Some states impose a franchise tax or minimum annual tax on LLCs that is separate from income tax. These taxes are based on factors like the LLC’s net worth or gross receipts, or they may be a flat fee charged simply for the privilege of existing as a business entity in that state. Unlike income tax, a franchise tax can be owed even in years when your LLC earns no profit. Check your state’s requirements so these obligations don’t catch you off guard.

Publication Requirements in Select States

A few states add an extra step after formation: publishing a notice of your new LLC in local newspapers. New York has the most well-known (and expensive) requirement. New York LLCs must publish a formation notice once per week for six consecutive weeks in two newspapers designated by the county clerk, then file a Certificate of Publication with the state. Newspaper fees alone range from under $200 in less expensive upstate counties to over $1,500 in Manhattan. Arizona and Nebraska also have publication requirements, though the costs are significantly lower.

If your state requires publication, there’s usually a deadline of 90 to 120 days after formation to complete it. Failing to publish doesn’t dissolve the LLC, but in New York it can result in the suspension of your authority to conduct business in the state until you comply.

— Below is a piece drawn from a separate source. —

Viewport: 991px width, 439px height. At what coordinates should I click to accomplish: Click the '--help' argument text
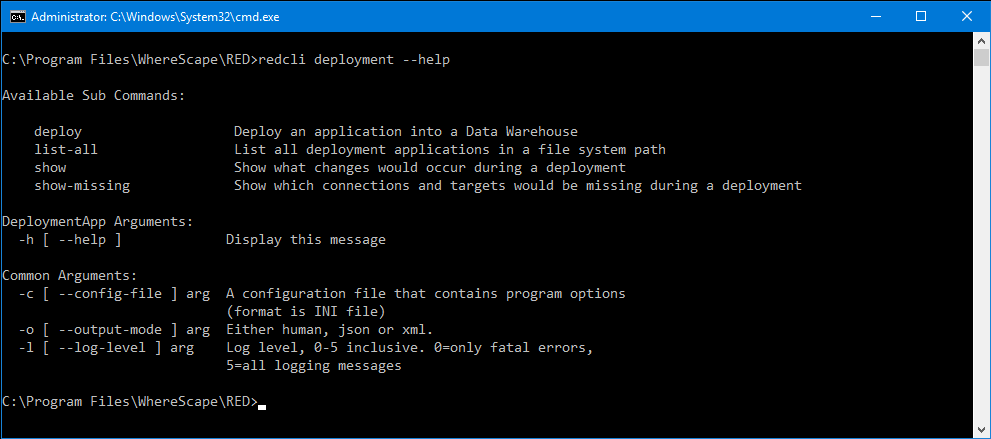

Beneficial Ownership Reporting

You may have heard about a federal requirement under the Corporate Transparency Act for new LLCs to file a Beneficial Ownership Information report with FinCEN, the Treasury Department’s financial crimes division. As of March 2025, FinCEN issued a rule exempting all entities created in the United States from this requirement. Domestic LLCs and their beneficial owners do not need to file BOI reports. The reporting obligation now applies only to foreign companies that register to do business in a U.S. state. FinCEN has indicated it will not enforce BOI penalties against domestic companies or their owners under the current rule.